Thanks Polar - any indication of initial costs and filter replacement costs (once a year?) ?

Thanks


----------



## PolarBear (Jul 12, 2010)

paisleypark said:


> Thanks Polar - any indication of initial costs and filter replacement costs (once a year?) ?
> 
> Thanks


Sure - the initial purchase at ACE hardware is about AED 650, and comes with four filters which is enough for one year. Individual filters sell for about AED 85, and last for about three months. It's actually rather disgusting to see how quickly the filters get dirty.. the Dubai air is definitely not very clean!


----------



## dizzyizzy (Mar 30, 2008)

Hi and sorry for hijacking, but do you guys know where I can find an ozonizer for water purification?


----------



## paisleypark (Mar 9, 2010)

this 3M Filtrete product seems more in my price range - I have seen others from 999-2199 AED...I will certainly drop into ACE today and collect one.

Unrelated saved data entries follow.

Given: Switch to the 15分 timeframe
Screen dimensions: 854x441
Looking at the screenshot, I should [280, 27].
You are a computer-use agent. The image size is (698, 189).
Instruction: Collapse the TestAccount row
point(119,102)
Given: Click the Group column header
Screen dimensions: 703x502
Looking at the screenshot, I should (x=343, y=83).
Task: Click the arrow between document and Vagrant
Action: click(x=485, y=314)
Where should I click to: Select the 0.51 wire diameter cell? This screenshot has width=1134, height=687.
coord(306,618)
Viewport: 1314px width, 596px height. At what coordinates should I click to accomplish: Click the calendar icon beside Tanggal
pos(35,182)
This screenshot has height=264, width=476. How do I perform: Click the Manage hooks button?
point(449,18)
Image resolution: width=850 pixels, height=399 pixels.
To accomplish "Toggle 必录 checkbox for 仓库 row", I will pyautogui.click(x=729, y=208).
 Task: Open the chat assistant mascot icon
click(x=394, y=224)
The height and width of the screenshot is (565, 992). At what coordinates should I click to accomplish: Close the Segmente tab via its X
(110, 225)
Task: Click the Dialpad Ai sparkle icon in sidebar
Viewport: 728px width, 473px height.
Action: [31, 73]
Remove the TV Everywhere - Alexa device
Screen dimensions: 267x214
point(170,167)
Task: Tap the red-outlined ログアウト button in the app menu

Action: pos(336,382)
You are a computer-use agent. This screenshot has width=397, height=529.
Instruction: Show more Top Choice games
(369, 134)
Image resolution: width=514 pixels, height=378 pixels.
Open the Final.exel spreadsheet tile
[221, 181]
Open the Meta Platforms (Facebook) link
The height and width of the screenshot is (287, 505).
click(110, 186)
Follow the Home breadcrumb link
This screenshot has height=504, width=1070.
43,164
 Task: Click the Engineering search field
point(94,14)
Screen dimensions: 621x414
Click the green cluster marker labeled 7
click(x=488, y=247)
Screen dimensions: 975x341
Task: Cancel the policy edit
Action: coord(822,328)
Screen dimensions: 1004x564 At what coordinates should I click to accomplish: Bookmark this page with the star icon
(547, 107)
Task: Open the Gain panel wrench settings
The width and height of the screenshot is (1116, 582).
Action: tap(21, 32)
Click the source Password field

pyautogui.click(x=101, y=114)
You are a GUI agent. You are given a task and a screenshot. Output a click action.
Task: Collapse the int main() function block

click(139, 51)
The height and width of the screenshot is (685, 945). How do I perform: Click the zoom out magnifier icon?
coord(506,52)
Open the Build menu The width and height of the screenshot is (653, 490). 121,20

what about these guys: http://www.eco-smart-air.com/homeoffairpure.html ?


----------



## Jynxgirl (Nov 27, 2009)

I can not explain how to get there, but there is a water store in karama area that I have friends go get parts for the water r/o units as well as know a number of stores in sharjah that have water purification supplies. If you do not find anything, could get you a number to a 'friend' who could tell you where they are located (marine/reefing buddies who I just sort of know cuz they have marine tanks).


----------



## paisleypark (Mar 9, 2010)

Ah, the 650 AED one is for a room size of about 14 sq metres. 
For a room of 16 sq m - its about 995 AED.

We have a room of just under 20 sq m....hmm - I guess I need to find something that will be able to manage that size of a room....

I got a quote for Air Purifier XJ2100 (HF210) for 749AED from Eco Smart...but this one apparently doesnt need a filter changed. How does that work then?


----------



## Jynxgirl (Nov 27, 2009)

I have air purifiers at home that I use as have large dogs (gosh, do I already miss my saint bernard slober bucket) and have had both types. The ones that you replace seemed to work a little better but the cost is not worth it in the long run if you have pets and kids that will cause you to have to replace them more often. 

You just have to wash them like once a year for the non replacing type filters if I remember correctly. They still have a carbon type prefilter that has to be replaced though.


----------